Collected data
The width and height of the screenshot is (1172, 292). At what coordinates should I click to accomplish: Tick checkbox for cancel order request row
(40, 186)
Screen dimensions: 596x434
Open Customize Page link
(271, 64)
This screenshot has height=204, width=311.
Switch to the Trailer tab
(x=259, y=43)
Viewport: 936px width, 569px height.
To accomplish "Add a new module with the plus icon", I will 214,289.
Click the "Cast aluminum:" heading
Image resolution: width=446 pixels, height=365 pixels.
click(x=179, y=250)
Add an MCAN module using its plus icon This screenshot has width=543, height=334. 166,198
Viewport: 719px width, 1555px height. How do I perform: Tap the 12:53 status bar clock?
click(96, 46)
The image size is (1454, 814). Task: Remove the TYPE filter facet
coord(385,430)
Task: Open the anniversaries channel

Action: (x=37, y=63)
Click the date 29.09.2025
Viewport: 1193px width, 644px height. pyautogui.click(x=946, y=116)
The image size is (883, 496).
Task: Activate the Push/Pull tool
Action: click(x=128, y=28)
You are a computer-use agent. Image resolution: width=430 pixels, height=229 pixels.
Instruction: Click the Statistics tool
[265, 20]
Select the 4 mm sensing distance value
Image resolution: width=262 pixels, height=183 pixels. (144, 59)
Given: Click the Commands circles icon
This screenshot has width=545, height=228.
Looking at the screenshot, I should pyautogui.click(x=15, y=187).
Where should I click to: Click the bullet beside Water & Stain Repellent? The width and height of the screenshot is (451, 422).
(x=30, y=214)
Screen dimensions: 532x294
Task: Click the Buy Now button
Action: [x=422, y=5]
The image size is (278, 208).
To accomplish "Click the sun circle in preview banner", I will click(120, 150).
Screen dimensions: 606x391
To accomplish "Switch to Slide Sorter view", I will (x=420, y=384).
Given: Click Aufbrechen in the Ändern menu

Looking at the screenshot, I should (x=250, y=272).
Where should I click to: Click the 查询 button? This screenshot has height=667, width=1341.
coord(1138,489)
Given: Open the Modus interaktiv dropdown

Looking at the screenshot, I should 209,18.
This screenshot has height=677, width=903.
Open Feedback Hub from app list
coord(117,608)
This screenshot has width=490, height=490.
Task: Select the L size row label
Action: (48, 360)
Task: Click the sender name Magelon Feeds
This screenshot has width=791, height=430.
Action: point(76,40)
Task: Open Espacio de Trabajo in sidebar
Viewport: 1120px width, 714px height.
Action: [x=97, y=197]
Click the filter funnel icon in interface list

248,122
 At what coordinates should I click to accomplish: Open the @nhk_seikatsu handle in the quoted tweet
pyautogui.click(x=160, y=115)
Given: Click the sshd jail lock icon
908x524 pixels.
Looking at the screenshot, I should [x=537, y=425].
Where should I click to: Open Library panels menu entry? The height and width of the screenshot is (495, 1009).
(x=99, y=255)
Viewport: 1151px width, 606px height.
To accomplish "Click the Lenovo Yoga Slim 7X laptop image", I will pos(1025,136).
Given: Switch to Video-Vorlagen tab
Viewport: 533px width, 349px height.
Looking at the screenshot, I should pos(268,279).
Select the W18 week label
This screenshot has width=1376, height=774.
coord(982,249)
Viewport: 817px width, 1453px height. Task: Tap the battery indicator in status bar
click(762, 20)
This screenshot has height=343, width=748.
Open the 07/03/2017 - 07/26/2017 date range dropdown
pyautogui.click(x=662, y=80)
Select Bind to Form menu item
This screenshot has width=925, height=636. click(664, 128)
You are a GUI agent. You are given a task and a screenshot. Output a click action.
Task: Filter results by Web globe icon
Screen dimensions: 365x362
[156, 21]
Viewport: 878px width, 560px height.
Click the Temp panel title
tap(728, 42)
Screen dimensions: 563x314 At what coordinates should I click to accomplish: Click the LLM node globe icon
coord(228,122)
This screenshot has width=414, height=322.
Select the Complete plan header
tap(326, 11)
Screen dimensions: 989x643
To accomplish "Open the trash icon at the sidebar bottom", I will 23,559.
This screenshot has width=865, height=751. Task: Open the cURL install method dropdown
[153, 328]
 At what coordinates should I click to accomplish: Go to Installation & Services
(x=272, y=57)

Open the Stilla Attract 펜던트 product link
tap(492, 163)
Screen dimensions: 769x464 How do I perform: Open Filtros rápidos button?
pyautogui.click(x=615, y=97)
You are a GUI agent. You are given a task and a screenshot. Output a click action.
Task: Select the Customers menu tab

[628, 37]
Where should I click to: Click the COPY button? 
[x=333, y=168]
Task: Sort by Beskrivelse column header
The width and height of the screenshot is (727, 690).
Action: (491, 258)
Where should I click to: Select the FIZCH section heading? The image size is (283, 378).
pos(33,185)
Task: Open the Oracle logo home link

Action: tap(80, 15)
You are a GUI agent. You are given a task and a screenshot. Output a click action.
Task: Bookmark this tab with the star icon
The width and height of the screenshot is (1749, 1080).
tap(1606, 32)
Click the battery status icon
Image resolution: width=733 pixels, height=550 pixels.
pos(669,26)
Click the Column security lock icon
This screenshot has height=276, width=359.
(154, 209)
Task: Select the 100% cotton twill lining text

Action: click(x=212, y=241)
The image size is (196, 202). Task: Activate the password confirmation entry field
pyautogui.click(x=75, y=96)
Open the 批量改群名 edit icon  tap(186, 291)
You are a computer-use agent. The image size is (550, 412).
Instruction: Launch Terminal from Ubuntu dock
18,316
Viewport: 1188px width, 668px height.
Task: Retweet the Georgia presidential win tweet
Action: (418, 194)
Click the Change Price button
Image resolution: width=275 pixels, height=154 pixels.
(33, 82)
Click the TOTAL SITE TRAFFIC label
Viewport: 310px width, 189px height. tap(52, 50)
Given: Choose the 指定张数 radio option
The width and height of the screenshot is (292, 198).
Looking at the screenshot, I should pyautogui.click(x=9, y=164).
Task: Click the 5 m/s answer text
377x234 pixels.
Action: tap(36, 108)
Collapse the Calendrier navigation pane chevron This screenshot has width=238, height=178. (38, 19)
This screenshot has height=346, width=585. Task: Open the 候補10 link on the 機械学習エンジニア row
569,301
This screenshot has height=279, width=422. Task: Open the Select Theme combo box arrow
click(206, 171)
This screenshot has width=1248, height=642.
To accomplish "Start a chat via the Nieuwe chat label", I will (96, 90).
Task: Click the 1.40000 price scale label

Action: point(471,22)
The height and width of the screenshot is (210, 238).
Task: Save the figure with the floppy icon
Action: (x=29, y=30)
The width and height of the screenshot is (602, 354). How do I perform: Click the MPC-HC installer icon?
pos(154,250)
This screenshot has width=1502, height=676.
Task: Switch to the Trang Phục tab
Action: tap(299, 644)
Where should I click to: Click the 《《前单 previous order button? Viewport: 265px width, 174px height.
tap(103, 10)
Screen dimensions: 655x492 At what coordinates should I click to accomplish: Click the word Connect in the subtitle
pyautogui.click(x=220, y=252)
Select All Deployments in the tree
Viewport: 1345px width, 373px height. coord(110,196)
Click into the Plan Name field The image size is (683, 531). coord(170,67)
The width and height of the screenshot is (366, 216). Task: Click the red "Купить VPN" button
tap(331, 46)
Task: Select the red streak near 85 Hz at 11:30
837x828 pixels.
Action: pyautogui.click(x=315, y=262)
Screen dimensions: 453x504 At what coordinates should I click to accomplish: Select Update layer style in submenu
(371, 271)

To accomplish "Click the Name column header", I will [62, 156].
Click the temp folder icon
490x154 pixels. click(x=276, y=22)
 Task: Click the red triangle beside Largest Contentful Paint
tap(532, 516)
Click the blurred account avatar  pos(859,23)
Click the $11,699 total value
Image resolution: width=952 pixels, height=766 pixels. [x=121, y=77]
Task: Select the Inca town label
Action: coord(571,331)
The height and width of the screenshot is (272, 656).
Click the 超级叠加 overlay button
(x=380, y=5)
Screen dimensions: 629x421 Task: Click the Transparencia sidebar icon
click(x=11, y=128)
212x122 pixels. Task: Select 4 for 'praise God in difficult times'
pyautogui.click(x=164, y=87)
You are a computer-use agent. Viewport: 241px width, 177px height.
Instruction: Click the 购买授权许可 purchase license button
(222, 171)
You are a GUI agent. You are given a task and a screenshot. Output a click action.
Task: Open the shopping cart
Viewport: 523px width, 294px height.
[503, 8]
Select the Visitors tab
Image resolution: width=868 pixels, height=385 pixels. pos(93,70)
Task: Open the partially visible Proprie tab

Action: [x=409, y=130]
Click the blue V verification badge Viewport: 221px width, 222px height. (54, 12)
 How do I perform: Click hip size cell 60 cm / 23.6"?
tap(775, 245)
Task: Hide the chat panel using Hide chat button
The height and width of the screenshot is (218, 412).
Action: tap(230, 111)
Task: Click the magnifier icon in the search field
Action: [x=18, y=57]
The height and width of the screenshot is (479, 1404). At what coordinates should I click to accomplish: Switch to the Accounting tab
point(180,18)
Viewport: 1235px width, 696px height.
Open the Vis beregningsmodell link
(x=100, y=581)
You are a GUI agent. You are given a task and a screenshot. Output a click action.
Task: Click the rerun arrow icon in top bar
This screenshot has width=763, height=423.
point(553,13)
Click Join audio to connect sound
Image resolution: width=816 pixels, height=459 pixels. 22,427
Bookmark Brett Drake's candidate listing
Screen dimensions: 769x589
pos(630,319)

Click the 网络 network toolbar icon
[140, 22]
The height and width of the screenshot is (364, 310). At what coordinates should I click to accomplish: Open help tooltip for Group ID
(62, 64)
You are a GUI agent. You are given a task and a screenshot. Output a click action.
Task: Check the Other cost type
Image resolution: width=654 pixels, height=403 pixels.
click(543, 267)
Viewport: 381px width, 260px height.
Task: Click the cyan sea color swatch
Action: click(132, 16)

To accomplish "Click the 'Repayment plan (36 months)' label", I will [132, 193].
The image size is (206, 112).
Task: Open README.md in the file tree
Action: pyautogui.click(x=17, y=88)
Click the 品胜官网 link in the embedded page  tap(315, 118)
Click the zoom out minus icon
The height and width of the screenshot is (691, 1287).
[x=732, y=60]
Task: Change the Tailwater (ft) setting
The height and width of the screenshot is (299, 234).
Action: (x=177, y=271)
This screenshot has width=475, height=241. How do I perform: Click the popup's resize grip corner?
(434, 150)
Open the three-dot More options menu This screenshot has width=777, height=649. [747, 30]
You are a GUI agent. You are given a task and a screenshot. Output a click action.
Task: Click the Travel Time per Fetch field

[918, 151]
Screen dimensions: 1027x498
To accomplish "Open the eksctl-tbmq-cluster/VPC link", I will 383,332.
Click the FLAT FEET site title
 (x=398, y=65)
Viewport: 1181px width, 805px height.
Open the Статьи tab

> Exercise brief: Retype the entries above exactly, but only from the line containing "Screen dimensions: 629x421" through the line containing "Task: Hide the", both included.

> Answer to this task:
Screen dimensions: 629x421 Task: Click the Transparencia sidebar icon
click(x=11, y=128)
212x122 pixels. Task: Select 4 for 'praise God in difficult times'
pyautogui.click(x=164, y=87)
You are a computer-use agent. Viewport: 241px width, 177px height.
Instruction: Click the 购买授权许可 purchase license button
(222, 171)
You are a GUI agent. You are given a task and a screenshot. Output a click action.
Task: Open the shopping cart
Viewport: 523px width, 294px height.
[503, 8]
Select the Visitors tab
Image resolution: width=868 pixels, height=385 pixels. pos(93,70)
Task: Open the partially visible Proprie tab

Action: [x=409, y=130]
Click the blue V verification badge Viewport: 221px width, 222px height. (54, 12)
 How do I perform: Click hip size cell 60 cm / 23.6"?
tap(775, 245)
Task: Hide the chat panel using Hide chat button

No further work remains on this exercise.